● TASK GOAL:
Exactly the lines below from the one with "You are a computer-use agent. Viewport: 505px" up to and including the one with "Viewport: 623px width, 478px height." make up the answer, with nothing else added.

● GIVEN DATA:
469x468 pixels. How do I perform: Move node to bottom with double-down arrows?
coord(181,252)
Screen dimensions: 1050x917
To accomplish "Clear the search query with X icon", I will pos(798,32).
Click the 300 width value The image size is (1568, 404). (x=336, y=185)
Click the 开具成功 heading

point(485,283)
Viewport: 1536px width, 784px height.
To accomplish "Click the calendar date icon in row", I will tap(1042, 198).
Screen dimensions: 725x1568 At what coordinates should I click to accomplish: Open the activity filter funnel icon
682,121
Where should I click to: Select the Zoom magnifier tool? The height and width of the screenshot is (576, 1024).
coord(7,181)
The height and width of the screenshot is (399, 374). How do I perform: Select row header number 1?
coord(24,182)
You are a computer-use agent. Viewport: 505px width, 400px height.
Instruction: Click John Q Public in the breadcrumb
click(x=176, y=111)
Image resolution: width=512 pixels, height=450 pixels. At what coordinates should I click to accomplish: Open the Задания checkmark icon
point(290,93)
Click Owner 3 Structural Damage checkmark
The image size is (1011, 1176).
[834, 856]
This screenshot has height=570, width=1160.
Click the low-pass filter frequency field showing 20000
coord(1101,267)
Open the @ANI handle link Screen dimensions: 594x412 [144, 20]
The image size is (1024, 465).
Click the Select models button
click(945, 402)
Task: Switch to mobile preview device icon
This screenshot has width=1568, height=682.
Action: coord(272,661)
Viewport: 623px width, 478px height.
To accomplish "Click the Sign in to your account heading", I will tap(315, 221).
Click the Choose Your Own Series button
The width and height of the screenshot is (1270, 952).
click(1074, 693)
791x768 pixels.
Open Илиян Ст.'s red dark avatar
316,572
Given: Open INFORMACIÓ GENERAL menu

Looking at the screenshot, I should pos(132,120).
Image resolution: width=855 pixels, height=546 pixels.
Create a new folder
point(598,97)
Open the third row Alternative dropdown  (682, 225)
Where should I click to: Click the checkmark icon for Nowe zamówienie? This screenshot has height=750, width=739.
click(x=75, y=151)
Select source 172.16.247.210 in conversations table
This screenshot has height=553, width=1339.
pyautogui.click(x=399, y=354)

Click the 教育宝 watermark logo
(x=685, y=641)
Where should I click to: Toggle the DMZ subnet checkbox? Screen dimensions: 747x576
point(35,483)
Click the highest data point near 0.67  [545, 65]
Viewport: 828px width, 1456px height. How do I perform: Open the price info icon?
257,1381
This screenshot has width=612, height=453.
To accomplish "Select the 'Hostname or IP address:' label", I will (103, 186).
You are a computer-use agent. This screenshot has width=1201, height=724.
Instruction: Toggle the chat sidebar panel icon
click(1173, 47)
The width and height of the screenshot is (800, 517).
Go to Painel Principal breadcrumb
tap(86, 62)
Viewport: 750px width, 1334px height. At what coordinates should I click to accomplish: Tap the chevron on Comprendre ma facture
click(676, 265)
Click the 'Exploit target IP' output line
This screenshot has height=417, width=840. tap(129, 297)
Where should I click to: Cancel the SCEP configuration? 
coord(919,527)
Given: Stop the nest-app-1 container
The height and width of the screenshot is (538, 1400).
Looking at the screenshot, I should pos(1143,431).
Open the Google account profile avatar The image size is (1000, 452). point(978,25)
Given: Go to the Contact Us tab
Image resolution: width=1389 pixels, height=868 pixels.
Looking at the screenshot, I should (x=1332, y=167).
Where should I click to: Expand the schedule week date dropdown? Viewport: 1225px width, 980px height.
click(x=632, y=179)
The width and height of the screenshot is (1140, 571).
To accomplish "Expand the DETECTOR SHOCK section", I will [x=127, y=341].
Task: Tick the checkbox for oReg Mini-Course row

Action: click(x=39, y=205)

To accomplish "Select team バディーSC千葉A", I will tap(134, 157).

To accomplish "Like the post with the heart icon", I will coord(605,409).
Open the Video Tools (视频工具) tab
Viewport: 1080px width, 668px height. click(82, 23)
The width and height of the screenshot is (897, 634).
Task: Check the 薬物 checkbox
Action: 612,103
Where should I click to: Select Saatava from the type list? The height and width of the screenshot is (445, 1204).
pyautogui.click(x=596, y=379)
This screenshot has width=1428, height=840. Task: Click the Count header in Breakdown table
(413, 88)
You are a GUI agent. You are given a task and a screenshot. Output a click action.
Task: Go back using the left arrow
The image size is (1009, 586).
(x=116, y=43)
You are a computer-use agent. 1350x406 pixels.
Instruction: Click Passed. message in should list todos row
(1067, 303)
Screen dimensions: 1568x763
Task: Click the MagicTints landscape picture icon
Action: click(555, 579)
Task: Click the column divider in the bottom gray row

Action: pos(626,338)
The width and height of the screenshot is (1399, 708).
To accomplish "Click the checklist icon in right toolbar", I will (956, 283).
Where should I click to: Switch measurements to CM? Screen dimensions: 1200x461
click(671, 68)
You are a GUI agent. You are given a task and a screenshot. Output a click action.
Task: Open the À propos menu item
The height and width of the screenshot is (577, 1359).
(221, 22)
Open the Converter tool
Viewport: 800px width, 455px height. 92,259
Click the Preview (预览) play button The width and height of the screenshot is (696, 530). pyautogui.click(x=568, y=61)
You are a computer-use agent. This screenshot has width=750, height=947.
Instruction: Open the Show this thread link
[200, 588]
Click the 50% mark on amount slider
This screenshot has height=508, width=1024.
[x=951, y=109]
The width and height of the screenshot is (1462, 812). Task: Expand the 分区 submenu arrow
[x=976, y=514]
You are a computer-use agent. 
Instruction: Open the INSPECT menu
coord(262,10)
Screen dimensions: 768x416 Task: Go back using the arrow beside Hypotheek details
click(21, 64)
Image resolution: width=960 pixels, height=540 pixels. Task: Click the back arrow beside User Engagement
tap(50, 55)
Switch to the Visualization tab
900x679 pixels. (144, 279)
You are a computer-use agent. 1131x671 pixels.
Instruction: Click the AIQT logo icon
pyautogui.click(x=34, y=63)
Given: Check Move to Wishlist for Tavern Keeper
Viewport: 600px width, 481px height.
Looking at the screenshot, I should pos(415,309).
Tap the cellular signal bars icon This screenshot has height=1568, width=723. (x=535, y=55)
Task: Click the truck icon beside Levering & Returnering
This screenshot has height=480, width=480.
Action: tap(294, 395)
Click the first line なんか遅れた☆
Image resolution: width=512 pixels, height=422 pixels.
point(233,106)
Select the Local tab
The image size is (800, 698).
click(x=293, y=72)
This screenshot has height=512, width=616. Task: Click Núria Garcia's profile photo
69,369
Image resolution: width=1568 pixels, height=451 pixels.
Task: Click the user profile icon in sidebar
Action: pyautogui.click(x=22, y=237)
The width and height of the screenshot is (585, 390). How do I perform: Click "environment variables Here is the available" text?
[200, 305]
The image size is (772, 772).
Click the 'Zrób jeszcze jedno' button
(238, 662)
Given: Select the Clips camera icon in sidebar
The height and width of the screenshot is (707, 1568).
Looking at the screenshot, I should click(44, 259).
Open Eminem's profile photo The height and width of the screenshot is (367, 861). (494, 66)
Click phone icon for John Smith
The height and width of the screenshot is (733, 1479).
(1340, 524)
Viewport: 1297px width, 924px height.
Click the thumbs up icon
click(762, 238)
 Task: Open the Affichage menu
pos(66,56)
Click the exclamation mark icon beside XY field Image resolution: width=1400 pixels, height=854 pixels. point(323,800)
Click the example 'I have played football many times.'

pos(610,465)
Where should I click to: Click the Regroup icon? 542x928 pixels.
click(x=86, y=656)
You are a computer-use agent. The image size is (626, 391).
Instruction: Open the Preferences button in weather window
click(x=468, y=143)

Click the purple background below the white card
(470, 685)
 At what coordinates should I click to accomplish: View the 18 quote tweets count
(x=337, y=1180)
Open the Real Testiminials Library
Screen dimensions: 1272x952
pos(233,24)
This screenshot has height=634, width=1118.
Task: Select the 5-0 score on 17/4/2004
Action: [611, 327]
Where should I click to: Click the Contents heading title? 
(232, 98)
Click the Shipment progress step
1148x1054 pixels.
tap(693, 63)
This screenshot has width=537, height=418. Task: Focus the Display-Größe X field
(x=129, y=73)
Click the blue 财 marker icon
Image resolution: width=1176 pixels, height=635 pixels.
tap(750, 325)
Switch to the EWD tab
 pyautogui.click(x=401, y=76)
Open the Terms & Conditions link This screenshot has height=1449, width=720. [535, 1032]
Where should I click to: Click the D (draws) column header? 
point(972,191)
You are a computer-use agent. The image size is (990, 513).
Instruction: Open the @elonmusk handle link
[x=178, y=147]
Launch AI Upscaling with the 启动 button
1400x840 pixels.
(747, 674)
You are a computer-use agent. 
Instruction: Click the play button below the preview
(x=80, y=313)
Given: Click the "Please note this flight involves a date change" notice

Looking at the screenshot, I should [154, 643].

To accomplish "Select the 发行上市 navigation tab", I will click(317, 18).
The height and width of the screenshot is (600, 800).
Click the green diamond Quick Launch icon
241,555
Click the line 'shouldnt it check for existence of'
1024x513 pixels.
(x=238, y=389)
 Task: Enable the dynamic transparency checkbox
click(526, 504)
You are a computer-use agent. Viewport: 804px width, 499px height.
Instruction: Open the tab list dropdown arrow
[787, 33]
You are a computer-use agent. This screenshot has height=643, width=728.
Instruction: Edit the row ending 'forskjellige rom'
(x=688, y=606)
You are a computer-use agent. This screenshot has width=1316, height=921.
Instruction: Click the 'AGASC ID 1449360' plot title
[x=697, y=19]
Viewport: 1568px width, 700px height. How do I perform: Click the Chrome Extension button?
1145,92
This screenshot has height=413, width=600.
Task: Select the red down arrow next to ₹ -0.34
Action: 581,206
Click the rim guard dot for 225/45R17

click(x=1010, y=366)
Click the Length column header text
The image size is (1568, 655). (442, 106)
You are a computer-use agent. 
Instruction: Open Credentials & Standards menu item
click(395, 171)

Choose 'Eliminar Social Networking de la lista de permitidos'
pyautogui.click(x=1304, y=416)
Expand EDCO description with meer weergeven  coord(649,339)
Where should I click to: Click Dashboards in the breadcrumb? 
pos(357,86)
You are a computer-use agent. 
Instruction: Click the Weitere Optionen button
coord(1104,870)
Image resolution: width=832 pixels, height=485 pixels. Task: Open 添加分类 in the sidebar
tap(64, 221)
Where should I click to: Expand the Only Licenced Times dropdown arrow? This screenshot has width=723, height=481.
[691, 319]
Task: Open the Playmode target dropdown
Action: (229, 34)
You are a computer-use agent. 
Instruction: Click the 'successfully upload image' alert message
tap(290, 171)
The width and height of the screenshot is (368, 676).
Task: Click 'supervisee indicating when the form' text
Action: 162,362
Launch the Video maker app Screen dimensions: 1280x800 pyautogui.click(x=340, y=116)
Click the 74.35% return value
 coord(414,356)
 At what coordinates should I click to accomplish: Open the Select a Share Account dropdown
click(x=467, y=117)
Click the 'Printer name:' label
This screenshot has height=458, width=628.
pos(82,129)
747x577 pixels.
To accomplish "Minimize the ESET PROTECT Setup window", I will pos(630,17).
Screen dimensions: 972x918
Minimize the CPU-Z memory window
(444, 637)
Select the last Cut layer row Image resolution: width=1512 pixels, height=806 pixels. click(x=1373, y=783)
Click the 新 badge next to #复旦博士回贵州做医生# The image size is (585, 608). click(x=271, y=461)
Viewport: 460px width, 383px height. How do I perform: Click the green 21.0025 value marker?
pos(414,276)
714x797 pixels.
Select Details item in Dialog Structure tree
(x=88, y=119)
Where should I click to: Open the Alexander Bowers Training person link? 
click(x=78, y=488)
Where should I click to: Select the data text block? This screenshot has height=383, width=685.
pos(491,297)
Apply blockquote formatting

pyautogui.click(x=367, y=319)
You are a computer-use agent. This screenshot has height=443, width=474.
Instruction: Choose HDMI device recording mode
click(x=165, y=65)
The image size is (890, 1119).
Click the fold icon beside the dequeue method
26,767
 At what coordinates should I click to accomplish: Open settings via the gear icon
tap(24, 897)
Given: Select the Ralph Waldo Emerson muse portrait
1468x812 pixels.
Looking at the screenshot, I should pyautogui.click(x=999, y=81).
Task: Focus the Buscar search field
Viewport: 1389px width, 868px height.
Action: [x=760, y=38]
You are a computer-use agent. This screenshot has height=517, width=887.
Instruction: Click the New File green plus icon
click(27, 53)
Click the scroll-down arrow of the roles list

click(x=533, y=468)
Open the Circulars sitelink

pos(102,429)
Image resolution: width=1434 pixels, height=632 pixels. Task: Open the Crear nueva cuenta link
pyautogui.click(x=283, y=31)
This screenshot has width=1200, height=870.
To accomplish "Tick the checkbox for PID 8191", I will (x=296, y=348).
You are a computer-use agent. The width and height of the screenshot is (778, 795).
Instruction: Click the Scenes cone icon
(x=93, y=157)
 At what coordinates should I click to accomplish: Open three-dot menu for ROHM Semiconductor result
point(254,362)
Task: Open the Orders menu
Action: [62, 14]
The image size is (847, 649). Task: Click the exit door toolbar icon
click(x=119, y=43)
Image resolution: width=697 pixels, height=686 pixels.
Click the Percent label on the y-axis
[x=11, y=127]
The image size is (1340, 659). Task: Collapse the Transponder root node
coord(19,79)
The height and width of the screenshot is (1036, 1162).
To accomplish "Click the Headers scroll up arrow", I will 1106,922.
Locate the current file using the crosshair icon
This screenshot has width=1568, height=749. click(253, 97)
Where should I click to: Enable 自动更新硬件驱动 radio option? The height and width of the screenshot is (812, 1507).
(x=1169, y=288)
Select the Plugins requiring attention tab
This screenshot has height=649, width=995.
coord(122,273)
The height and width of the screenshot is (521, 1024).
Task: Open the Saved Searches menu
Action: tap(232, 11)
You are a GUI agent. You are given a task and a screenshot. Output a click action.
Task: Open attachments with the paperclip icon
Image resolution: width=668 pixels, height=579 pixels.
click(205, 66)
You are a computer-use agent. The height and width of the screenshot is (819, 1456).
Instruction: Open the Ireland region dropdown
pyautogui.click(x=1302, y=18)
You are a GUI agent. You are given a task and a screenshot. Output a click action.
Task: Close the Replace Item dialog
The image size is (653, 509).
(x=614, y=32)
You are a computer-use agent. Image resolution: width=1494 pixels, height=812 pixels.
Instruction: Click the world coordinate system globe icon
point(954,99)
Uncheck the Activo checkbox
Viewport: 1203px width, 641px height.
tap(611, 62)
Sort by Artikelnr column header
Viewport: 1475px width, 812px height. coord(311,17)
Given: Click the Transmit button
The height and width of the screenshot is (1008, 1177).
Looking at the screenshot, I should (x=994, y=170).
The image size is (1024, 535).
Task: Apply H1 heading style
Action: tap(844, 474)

● WRITTEN RESPONSE:
You are a computer-use agent. Viewport: 505px width, 400px height.
Instruction: Click John Q Public in the breadcrumb
click(x=176, y=111)
Image resolution: width=512 pixels, height=450 pixels. At what coordinates should I click to accomplish: Open the Задания checkmark icon
point(290,93)
Click Owner 3 Structural Damage checkmark
The image size is (1011, 1176).
[834, 856]
This screenshot has height=570, width=1160.
Click the low-pass filter frequency field showing 20000
coord(1101,267)
Open the @ANI handle link Screen dimensions: 594x412 [144, 20]
The image size is (1024, 465).
Click the Select models button
click(945, 402)
Task: Switch to mobile preview device icon
This screenshot has width=1568, height=682.
Action: coord(272,661)
Viewport: 623px width, 478px height.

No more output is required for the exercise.